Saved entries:
[Start of Attachment]

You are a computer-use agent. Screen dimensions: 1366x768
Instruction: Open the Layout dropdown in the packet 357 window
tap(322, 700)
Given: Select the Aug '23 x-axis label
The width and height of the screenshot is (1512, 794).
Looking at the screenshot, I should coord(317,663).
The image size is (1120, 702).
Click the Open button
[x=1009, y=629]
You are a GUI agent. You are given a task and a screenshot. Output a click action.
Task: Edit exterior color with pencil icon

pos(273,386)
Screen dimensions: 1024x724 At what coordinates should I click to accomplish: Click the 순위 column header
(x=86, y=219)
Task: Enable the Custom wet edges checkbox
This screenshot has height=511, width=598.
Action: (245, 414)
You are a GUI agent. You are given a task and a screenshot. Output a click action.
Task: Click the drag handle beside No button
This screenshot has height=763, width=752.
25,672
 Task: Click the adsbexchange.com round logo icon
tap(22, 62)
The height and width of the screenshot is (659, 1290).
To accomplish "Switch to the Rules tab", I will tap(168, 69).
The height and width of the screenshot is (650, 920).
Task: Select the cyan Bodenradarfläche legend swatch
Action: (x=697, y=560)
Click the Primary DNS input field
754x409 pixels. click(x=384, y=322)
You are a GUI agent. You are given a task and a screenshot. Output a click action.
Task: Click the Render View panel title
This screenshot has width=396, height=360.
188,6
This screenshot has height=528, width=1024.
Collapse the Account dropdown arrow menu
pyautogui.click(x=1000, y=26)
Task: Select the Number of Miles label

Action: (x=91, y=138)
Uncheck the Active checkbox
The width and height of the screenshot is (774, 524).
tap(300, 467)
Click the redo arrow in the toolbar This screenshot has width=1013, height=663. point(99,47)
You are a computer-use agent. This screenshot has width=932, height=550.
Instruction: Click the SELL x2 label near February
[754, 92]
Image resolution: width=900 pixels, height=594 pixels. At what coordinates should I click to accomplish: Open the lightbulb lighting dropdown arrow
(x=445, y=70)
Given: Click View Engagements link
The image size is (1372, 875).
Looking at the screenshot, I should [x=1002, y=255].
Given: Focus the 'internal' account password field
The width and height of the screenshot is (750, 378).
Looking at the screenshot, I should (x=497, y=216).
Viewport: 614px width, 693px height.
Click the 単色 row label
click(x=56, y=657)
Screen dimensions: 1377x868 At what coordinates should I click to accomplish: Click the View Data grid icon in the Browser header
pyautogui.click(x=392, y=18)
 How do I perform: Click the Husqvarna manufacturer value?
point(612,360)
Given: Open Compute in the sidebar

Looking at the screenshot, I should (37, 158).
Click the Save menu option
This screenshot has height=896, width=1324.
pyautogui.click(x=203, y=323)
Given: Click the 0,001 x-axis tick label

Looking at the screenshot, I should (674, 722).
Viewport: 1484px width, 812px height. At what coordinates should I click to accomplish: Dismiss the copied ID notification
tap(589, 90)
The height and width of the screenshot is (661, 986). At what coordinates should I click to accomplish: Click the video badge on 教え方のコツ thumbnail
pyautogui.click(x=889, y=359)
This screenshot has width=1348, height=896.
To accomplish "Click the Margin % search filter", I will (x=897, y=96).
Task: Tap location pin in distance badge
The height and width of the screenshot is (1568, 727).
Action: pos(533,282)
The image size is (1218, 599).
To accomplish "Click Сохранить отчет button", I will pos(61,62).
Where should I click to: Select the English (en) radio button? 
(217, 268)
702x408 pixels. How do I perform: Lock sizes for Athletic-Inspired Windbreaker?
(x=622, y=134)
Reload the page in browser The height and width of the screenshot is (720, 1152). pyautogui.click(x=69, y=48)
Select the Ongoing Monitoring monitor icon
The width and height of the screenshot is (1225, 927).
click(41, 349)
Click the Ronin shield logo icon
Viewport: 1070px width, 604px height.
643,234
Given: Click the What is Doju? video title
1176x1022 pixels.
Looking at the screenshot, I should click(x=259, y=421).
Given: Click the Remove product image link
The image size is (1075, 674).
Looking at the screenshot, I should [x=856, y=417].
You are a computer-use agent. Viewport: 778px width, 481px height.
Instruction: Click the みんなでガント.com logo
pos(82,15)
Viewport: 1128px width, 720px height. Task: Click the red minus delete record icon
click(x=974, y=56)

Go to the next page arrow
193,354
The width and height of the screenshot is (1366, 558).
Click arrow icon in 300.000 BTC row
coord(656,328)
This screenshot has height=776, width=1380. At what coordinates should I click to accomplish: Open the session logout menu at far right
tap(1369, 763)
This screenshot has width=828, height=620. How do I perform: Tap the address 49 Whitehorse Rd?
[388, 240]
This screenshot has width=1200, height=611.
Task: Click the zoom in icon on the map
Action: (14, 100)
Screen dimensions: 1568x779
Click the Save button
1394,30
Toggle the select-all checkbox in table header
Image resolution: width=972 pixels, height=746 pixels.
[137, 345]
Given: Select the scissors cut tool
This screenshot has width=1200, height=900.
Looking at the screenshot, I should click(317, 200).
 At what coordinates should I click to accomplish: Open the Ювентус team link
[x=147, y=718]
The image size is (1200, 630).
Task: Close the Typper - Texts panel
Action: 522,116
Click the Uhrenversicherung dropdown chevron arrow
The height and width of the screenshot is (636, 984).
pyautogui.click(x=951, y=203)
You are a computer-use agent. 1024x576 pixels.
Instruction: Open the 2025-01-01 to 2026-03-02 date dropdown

[End of Attachment]

_What you have to do_: Bring together each line above where the string "title" turns up.

_Solution to the exercise_:
Task: Click the Render View panel title
Given: Click the What is Doju? video title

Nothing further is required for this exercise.